Reproduce word for word the items from the line containing "Task: Click the blue 继续建立通信链接 heading" up to and including the final line of the items, leaving the pictures out of your answer.

● DATA LISTING
— Start —
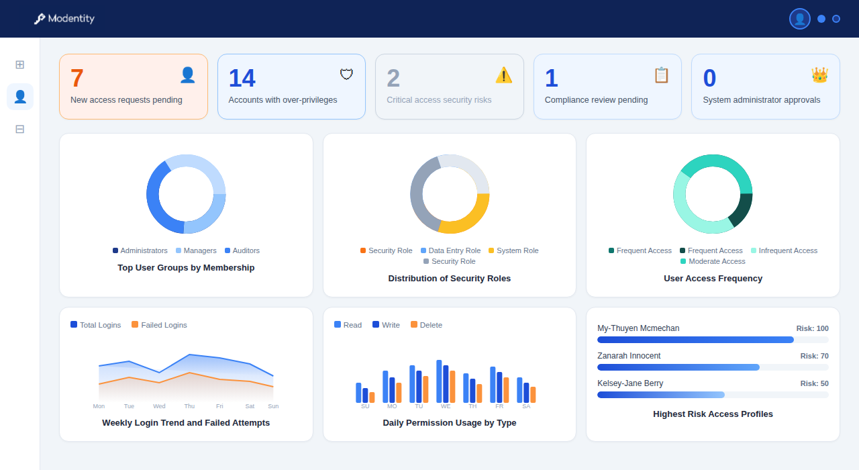This screenshot has height=470, width=859.
Task: Toggle Administrators in user groups legend
Action: [x=140, y=250]
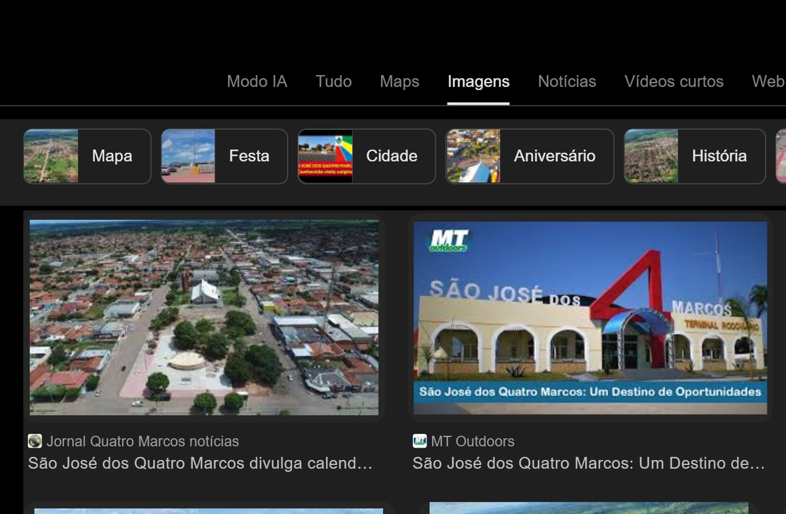786x514 pixels.
Task: Open "Um Destino de..." result title
Action: pos(588,463)
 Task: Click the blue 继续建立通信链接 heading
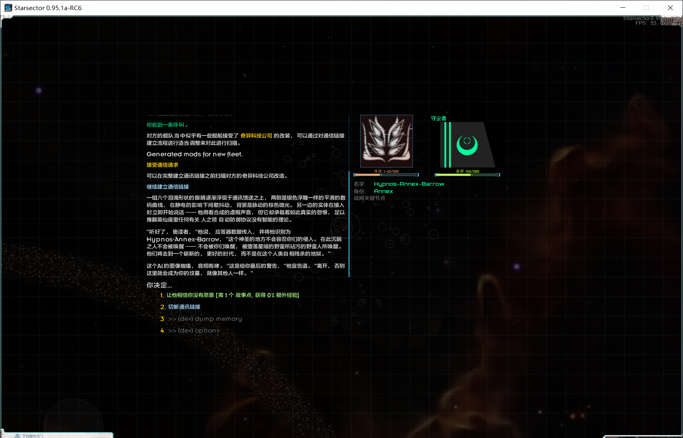pyautogui.click(x=168, y=187)
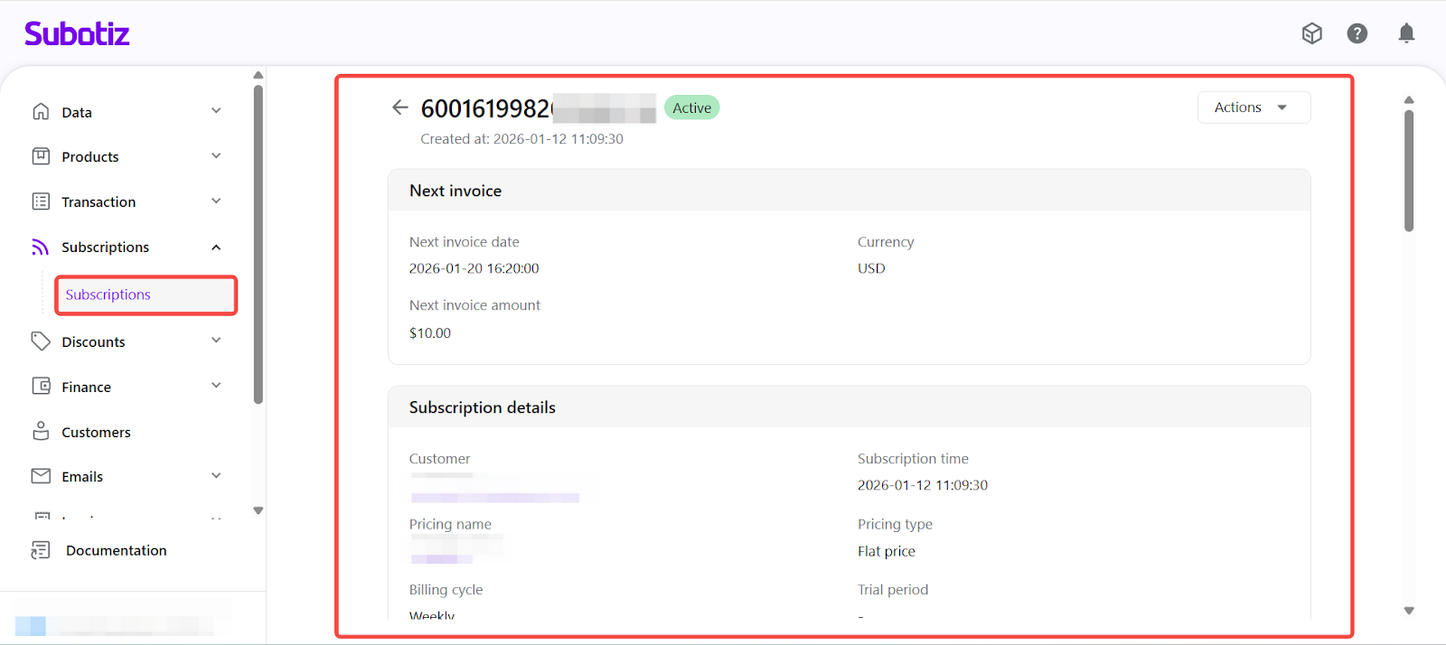Click the Transaction list icon in sidebar
Screen dimensions: 1446x645
point(41,201)
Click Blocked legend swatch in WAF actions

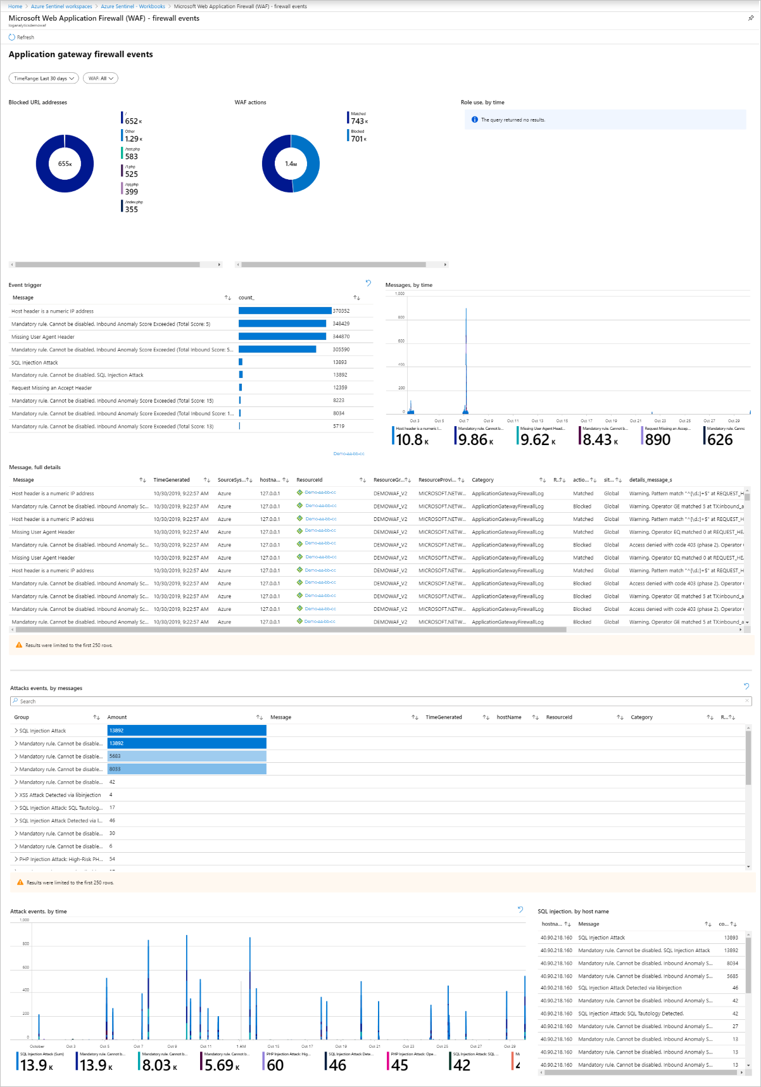pos(348,135)

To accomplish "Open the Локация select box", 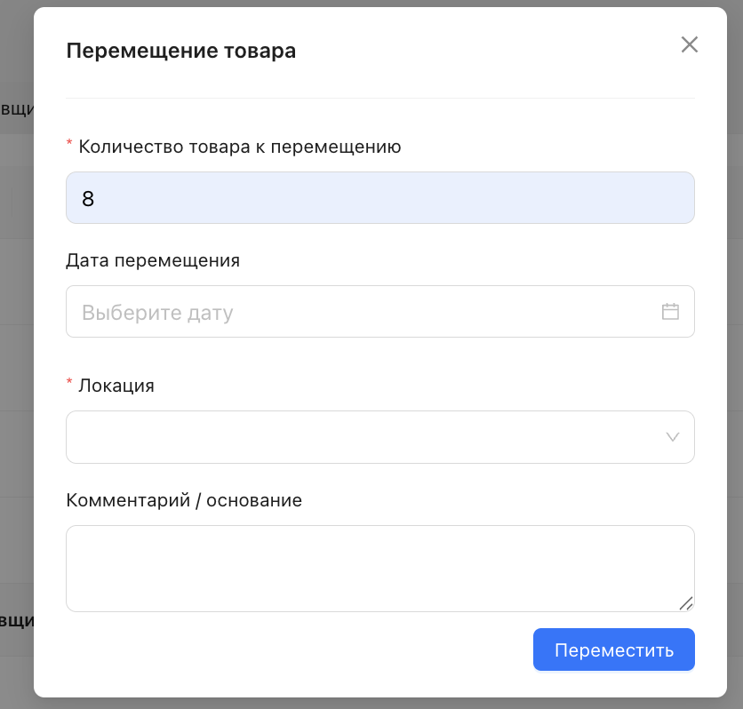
— End —
● CORRECT RESULT
 Task: Click the blue 继续建立通信链接 heading
pyautogui.click(x=168, y=187)
Click the Transaction list icon in sidebar
Screen dimensions: 1446x645
point(41,201)
Click Blocked legend swatch in WAF actions

pos(348,135)

To accomplish "Open the Локация select box", 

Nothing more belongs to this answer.